The mediation process is different; in fact there is not one definitive mediation process. The pattern is often similar but rarely, if ever, the same. You might expect an opening joint session followed by a series of private meetings with, perhaps, one or more further joint sessions. However a good mediator will change and adapt the process throughout the day. The first assessment the mediator makes is “Can we have a joint meeting here?” There are a plethora of reasons why the answer to that question may be no. This flexibility and the lack of rigid precedent and procedure rules call for some accommodation from the parties and their lawyers. Unfortunately inexperienced mediation advocates often respond with petulant sulking or righteous indignation, often threatening to abandon the process. Here are a few things that I have experienced that have nearly derailed mediations.
No opening joint meeting
I did a mediation involving a long-standing family feud between siblings who hadn’t spoken to each other for years and were now involved in litigation. The Claimant was convinced that once they had met and spoken face to face the path to resolution of the conflict, if not full healing of their divisions, would be open. The Defendant refused to meet, cue apoplexy in the other room. The Claimant never got over this rejection and was unable to work around the problem, holding on to their conviction that resolution could only follow a face-to-face meeting. Unwanted Guests
I insist that parties to mediation inform the other side in advance whom they intend to bring along on the day. There is nothing more certain to prevent a mediation starting than uninvited guests appearing. However this can lead to a stand off requiring mini-mediation. One side may demand that such-a-person cannot possibly attend because “that’s not mediation”. I say they can bring whom they want but you don’t have to attend and you can call it off – after all it’s your show – but you have to take responsibility for the consequences.
Late disclosure of documents
I arrived at a mediation once and on meeting the Defendant was handed a hard copy of their position statement. They had emailed it me the night before and wanted me to pass a copy to the Claimant. The Claimant’s team flew off the handle claiming they had been ambushed. There was no cunning plan; the Defendant was simply late producing the document despite my requests. It cost us an hour whilst the Claimant decided whether or not to continue.
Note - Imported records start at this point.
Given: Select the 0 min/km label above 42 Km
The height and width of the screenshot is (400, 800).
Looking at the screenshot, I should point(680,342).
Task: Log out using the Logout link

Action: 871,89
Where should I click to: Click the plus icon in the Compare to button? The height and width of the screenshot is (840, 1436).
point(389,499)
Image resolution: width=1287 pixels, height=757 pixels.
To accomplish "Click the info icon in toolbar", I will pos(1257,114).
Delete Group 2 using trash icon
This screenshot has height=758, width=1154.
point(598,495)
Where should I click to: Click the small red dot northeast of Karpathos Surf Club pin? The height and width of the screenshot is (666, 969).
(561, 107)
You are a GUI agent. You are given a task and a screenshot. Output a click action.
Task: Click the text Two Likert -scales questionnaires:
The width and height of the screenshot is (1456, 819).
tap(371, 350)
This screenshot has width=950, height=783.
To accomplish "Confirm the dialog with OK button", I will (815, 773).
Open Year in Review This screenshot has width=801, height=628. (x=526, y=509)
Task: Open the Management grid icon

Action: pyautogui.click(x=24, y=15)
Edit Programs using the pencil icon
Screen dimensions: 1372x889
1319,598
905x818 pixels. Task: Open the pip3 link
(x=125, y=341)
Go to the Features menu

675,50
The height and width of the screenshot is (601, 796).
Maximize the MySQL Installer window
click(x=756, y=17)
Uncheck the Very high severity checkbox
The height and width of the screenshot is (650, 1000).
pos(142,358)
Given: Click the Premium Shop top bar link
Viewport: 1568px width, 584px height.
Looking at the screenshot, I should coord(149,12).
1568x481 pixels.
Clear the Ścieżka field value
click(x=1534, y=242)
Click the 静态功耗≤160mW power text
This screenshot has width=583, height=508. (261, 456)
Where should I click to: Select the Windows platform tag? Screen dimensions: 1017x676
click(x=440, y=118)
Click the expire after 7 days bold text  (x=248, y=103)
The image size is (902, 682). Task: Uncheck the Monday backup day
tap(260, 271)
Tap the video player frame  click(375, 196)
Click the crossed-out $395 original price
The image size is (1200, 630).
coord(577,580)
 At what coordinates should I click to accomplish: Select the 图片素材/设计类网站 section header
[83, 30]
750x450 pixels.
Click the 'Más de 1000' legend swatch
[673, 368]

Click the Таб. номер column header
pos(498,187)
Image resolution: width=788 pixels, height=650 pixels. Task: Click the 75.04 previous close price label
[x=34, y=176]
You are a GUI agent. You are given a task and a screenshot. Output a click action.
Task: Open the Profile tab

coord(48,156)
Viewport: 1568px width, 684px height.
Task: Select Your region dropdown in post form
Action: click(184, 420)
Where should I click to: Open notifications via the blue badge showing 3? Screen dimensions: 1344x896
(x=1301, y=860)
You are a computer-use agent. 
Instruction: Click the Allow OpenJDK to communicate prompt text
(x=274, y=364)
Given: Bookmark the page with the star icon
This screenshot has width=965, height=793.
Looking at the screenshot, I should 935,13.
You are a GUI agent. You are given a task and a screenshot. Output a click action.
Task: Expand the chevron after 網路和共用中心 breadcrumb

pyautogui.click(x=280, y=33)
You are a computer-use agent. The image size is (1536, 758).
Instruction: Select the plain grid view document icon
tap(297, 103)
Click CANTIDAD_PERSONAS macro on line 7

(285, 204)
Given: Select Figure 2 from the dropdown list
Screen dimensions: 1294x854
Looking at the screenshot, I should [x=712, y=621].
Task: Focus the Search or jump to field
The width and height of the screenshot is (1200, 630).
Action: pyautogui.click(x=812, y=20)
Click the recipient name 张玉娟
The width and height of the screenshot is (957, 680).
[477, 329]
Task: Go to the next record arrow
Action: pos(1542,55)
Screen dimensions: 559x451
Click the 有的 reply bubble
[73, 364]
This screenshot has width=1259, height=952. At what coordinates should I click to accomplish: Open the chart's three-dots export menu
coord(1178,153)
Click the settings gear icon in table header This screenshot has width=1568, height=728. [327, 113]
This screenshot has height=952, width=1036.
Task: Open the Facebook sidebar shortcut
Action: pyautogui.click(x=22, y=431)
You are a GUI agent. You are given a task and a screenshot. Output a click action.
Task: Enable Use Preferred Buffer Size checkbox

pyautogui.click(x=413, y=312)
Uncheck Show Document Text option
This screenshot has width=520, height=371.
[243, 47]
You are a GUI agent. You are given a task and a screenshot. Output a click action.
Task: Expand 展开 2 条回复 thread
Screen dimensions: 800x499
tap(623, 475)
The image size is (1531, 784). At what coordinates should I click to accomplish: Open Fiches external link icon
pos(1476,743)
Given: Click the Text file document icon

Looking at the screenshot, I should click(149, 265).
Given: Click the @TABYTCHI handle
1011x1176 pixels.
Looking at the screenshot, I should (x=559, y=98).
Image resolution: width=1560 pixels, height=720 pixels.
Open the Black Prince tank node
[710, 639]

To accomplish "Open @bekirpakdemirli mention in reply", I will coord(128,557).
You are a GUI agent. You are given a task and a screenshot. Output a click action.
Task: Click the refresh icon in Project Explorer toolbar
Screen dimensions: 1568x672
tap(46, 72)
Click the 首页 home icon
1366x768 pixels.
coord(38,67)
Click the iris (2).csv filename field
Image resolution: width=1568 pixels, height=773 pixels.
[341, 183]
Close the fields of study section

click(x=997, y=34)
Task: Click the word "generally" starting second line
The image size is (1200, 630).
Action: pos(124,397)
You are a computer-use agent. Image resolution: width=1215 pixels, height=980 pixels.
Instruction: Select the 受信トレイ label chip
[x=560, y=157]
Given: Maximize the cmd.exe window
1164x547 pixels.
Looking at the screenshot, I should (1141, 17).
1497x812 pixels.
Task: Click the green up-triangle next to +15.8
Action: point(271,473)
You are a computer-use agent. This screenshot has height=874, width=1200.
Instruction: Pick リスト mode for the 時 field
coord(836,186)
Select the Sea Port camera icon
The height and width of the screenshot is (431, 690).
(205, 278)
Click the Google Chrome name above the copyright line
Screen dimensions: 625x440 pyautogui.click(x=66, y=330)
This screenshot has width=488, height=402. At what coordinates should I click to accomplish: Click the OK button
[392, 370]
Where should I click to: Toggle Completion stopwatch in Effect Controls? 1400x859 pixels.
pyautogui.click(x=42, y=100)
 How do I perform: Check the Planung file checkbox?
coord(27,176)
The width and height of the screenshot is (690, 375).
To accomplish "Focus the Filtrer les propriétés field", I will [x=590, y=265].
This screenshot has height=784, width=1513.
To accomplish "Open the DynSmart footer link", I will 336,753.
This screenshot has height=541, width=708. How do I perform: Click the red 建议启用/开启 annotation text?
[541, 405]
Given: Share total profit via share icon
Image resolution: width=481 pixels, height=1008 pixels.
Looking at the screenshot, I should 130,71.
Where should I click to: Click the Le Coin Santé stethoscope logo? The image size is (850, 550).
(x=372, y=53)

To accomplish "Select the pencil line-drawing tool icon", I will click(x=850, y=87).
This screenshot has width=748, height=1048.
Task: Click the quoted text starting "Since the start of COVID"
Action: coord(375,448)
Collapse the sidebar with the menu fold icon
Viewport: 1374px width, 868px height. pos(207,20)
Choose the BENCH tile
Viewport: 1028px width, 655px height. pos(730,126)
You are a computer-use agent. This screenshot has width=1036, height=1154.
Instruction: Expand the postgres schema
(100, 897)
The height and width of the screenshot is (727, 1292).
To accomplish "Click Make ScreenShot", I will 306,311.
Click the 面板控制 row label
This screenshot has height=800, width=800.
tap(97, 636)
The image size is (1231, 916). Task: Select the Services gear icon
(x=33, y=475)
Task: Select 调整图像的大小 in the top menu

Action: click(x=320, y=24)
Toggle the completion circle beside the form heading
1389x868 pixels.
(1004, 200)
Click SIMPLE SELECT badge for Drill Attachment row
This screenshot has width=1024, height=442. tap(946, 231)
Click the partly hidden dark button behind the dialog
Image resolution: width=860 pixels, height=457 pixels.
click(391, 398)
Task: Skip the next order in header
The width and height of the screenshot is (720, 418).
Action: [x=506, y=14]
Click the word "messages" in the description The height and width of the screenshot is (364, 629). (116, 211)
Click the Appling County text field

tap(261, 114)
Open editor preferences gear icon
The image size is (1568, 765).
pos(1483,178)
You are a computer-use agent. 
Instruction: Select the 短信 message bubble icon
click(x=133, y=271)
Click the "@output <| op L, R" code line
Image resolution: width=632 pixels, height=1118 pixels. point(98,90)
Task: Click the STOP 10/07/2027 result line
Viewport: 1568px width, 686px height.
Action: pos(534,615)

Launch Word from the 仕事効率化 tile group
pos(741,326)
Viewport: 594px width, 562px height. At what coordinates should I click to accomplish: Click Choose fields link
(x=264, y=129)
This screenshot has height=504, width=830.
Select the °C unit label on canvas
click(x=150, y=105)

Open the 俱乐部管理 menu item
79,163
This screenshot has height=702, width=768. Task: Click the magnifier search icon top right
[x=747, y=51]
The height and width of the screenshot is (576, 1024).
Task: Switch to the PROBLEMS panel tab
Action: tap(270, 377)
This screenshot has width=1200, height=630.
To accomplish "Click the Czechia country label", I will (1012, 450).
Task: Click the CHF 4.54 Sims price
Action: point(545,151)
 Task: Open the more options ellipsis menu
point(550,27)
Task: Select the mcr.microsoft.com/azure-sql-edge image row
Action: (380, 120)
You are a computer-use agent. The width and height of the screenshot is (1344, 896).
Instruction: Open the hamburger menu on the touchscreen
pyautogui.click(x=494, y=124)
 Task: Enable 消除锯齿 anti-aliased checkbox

Non-disclosure of documents
It is not unusual for parties to say they are not going to prepare a position statement as it is all set out in the pleadings. I explain the difference but to no avail. The response to parties who say they the other side can’t do that is – they can and they have, deal with it. I know it is not ideal but given the quality of most of the position statements I see it is rarely going to be a significant hindrance.
Not making the first offer
Some Claimant’s are fixed on the idea that the Defendant has to make the first offer. When they are met by a refusal to do so their reaction is that procedure has been breached and the whole thing has to be called off. That of course is usually unnecessary but the mediator has to work very hard (nothing wrong with that) to move things along. One of the things she has to do is divorce the party from this attachment to non-existent procedure.
Making no offer at all
Some parties expect that simply by agreeing to the procedure their opponent intends to make them some kind of offer. When the other side refuses to make any offer they are accused of being unreasonable and “not mediating”. They may well be acting unreasonably but they are certainly under no obligation to make an offer. A Defendant, say in a personal injury case, may hold a reasonable belief that they are not liable in law for the Claimant’s injuries. They go along to mediation anyway to find out if the Claimant has anything to say to persuade them to change their view. They would rather be convinced at this stage than during the course of an expensive trial. The mere fact that the Defendant has engaged in the mediation process is not going to make it alter its denial of liability – the Claimant has to give the Defendant cause to do so.
Prepare for the unexpected
It is an essential element of the mediation community’s role to educate everybody attending a mediation to be prepared to respond to the unexpected. We are not a trial – we are at negotiation with fluid and flexible procedures. When the unexpected occurs sometimes the right response is to put your coat on and leave. I have no problem where that is a considered response and not merely a knee-jerk reaction.